3. **Calculate Wavenumber Ranges (Part b):**
* We use $$2\pi$$ (which is about $$2 \times 3.14159 = 6.28318$$).
* **For UVA:**
* To find the *lowest wavenumber*, we use the *longest wavelength*: $$k_{min,UVA} = (2\pi) / (400 \times 10^{-9} \mathrm{m}) = 1.57 \times 10^7 \mathrm{m}^{-1}$$.
* To find the *highest wavenumber*, we use the *shortest wavelength*: $$k_{max,UVA} = (2\pi) / (320 \times 10^{-9} \mathrm{m}) = 1.96 \times 10^7 \mathrm{m}^{-1}$$.

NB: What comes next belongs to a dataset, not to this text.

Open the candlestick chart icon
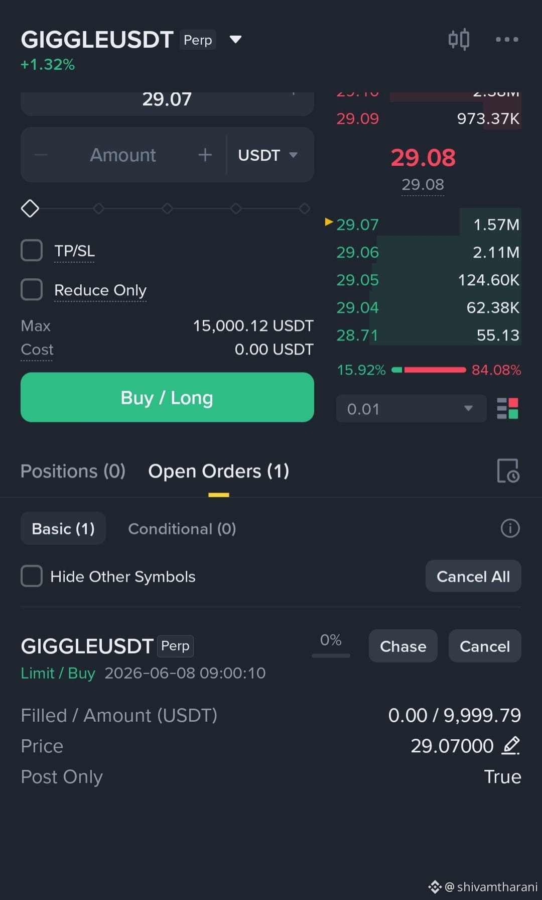click(x=459, y=39)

* So, UVA wavenumber is from $$1.57 \times 10^7 \mathrm{m}^{-1}$$ to $$1.96 \times 10^7 \mathrm{m}^{-1}$$.
* **For UVB:**
* To find the *lowest wavenumber*, we use the *longest wavelength*: $$k_{min,UVB} = (2\pi) / (320 \times 10^{-9} \mathrm{m}) = 1.96 \times 10^7 \mathrm{m}^{-1}$$.
* To find the *highest wavenumber*, we use the *shortest wavelength*: $$k_{max,UVB} = (2\pi) / (280 \times 10^{-9} \mathrm{m}) = 2.24 \times 10^7 \mathrm{m}^{-1}$$.
* So, UVB wavenumber is from $$1.96 \times 10^7 \mathrm{m}^{-1}$$ to $$2.24 \times 10^7 \mathrm{m}^{-1}$$.

That's how we find the different ways to describe these UV light waves!